An in vivo model of the human CD1 antigen presenting system (42.24)

Abstract CD1 molecules are a family of antigen presenting molecules that present lipids and glycolipids for recognition by specialized T cells. The CD1 system has been implicated in microbial infections, autoimmune and allergic disorders, and immunological control of tumors. However, our understanding of its role in human disease remains limited because animal models that resemble the human CD1 system are lacking. Here we report that a severely immune deficient mouse engrafted with human fetal tissues and hematopoietic stem cells develops an intact human CD1 antigen presenting system.
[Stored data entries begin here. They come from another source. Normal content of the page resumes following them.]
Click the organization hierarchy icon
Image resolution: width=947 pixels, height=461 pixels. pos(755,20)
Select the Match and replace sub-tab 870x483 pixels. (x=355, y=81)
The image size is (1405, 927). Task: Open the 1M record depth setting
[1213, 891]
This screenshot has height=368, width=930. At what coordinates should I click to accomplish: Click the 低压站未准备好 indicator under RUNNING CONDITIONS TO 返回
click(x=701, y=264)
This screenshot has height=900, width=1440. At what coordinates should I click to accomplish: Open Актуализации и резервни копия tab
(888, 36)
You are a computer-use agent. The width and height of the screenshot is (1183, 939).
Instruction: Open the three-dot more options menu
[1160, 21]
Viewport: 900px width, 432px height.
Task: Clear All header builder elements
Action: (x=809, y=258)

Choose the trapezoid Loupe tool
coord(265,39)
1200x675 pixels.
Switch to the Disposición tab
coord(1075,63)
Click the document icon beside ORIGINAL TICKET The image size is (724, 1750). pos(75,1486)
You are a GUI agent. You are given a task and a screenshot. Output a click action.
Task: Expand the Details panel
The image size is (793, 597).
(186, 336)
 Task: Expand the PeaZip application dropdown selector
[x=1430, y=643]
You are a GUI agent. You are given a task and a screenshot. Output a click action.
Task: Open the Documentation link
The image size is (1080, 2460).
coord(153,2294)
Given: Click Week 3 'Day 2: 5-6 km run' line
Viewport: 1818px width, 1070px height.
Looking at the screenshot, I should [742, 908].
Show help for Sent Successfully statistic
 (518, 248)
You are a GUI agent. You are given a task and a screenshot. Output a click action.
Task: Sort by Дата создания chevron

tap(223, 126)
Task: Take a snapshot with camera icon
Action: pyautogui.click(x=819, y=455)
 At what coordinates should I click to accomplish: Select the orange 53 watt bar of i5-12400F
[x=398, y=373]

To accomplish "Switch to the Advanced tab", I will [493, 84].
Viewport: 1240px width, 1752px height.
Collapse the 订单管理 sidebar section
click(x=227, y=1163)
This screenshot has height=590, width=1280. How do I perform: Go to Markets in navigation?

Human CD1a, b, c, and d isoforms are highly expressed in the thymic organoid that develops in the engrafted mice, and histological analysis indicates the presence of CD1a+ APCs. Moreover, CD1+ APCs are expressed in peripheral tissues including the spleen and liver, and are capable of presenting bacterial glycolipids to human T cells specific for CD1a, b, or c. Staining with CD1d tetramers detected comparable percentages of human CD1d-restricted T cells in engrafted mice and human blood, and CD1d-restricted T cells isolated from the mice expressed a characteristic Vα24+/Vβ11+ TCR and recognized the glycolipid antigen α-GalCer. These results demonstrate the functional reconstitution of the human CD1 system in a mouse model.